No Good Deed Goes Unpunished African Folklore Story

The African folktale story, Kodo and the Snake teaches us that no good deed goes unpunished. Helpful deeds are often unappreciated.


African Folklore Story

Kodo and the Snake, No Good Deed Goes Unpunished



Kodo was walking by himself, and saw a Snake lying under a large stone. The Snake implored his help; but when she had become free, she said, "Now I shall kill you."
No Good Deed Goes Unpunished African Folklore
No Good Deed Goes Unpunished African Folklore Story

Kodo answered, "That is not right. Let us first go to the Hare."

When the Hare had heard the affair, he said, "It is right."

"No," said Kodo, "let us ask the Hyena."

The Hyena declared the same, saying, "It is right."

"Now let us at last ask the Jackal," said Kodo in his despair.

The Jackal answered very slowly and considerately, doubting the whole affair, and demanding to see first the place, and whether Kodo was able to lift the stone.

The Snake lay down, and Kodo, to prove the truth of his account, put the stone again over her.

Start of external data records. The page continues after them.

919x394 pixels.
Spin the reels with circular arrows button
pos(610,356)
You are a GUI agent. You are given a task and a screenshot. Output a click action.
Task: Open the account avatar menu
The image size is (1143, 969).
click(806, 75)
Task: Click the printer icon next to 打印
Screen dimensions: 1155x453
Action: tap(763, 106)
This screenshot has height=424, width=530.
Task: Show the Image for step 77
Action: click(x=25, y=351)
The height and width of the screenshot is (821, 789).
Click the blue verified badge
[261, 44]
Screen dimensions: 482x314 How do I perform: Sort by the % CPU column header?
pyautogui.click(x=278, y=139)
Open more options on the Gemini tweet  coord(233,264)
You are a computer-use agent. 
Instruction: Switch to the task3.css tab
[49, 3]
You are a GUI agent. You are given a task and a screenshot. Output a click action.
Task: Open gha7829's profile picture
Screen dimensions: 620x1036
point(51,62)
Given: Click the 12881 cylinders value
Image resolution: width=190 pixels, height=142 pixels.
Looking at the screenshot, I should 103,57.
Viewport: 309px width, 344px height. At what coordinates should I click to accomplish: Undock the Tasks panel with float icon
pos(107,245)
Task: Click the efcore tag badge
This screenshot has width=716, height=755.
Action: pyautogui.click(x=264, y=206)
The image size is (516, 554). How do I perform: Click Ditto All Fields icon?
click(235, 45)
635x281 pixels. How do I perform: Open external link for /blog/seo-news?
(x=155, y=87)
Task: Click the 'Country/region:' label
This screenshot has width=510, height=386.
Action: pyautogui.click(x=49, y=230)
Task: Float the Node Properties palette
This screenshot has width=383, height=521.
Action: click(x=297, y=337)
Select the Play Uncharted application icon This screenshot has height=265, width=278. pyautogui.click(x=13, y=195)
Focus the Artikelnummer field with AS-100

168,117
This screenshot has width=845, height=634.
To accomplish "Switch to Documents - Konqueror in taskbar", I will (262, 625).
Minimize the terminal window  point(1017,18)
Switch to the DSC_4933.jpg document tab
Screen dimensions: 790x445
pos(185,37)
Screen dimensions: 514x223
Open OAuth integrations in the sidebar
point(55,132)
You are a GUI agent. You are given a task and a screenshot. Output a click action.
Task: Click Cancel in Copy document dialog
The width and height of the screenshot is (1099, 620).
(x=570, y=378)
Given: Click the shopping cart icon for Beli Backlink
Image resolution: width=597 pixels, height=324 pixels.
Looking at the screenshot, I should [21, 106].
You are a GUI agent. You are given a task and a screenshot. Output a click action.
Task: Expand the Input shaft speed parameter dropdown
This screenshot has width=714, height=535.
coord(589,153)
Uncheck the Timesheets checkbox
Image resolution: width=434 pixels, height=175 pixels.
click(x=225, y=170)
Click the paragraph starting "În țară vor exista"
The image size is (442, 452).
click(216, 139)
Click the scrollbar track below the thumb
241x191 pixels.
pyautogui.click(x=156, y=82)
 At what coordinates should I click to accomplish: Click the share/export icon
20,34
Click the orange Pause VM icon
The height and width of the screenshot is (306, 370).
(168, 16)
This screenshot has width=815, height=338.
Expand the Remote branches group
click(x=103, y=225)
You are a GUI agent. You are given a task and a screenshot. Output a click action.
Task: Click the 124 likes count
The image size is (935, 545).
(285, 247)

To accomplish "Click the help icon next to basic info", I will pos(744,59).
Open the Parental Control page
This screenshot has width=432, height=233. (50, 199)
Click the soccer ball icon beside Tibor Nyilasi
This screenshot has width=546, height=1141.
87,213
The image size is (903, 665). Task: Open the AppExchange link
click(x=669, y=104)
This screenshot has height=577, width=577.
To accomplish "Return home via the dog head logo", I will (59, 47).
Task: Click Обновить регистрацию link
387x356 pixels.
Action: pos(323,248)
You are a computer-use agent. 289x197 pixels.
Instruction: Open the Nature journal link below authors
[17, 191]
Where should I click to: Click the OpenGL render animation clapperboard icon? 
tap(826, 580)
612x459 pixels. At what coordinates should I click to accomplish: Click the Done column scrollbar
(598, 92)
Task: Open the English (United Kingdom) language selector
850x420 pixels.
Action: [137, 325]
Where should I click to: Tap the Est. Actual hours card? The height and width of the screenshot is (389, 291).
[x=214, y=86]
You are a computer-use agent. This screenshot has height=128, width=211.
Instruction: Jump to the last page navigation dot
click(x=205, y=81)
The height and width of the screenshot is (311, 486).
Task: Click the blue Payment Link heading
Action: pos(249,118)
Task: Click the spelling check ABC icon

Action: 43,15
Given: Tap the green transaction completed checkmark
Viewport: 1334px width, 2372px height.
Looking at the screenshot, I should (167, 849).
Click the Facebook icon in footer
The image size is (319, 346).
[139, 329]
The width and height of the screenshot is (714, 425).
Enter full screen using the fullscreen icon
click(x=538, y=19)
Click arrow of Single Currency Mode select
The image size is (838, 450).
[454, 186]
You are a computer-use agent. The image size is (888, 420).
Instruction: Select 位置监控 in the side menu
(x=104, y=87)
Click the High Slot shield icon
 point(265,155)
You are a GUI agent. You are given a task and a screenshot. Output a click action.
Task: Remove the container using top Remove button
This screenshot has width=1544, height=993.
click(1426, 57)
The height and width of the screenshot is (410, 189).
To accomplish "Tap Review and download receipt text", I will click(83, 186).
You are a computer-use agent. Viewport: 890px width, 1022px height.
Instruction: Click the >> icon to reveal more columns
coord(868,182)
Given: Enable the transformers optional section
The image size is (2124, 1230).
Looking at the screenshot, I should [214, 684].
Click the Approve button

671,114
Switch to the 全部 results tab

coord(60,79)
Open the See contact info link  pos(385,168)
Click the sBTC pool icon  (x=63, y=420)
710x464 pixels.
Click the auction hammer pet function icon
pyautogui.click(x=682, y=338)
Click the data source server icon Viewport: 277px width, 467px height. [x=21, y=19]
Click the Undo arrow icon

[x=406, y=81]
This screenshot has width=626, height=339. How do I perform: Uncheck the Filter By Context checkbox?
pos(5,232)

When she was pinned under the stone once more, the Jackal said to Kodo, "Now let her stay there."


African Folktale

African Folktales three facts

African folktales usually have sly animals and spirits as the main characters.

Anansi is one of the most beloved African folktale characters. He often takes the shape of a spider and is considered to be the spirit of all knowledge of stories.

Reading African folktales will help kids make connections to their cultural heritage.